Records from a dataset
## START

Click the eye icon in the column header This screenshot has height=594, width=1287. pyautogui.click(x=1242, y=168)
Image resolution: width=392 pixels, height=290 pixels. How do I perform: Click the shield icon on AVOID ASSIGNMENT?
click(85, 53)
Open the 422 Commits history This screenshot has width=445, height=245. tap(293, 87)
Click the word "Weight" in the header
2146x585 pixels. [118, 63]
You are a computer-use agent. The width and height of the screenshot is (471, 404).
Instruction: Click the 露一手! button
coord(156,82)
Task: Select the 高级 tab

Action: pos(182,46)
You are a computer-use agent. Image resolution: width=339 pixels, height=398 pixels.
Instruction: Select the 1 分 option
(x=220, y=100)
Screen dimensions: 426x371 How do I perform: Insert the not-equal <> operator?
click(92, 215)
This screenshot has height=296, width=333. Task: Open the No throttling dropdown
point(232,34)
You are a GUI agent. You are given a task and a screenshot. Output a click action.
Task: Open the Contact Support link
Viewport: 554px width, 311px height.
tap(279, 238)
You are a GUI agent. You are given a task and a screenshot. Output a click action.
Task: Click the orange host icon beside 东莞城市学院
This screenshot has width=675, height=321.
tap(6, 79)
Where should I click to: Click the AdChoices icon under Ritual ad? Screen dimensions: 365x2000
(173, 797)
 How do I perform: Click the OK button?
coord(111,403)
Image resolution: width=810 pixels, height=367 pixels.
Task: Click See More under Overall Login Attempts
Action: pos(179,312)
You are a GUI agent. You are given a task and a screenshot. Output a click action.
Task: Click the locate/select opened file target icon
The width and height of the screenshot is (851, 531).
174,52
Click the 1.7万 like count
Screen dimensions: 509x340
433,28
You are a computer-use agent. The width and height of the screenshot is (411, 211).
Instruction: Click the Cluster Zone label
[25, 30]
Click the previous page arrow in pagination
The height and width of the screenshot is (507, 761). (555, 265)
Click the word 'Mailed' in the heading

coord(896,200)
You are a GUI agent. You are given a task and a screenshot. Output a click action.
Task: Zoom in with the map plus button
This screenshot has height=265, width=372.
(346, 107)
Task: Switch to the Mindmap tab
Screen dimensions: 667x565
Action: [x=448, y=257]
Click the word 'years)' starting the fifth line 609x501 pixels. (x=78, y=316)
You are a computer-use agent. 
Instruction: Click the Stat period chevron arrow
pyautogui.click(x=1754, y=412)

## END

**DIRECTIVE:**
Reproduce every line of the entries above, from the line containing "in the header" down through the line containing "(x=220, y=100)", both of those included.

**RESPONSE TO THIS TASK:**
Click the word "Weight" in the header
2146x585 pixels. [118, 63]
You are a computer-use agent. The width and height of the screenshot is (471, 404).
Instruction: Click the 露一手! button
coord(156,82)
Task: Select the 高级 tab

Action: pos(182,46)
You are a computer-use agent. Image resolution: width=339 pixels, height=398 pixels.
Instruction: Select the 1 分 option
(x=220, y=100)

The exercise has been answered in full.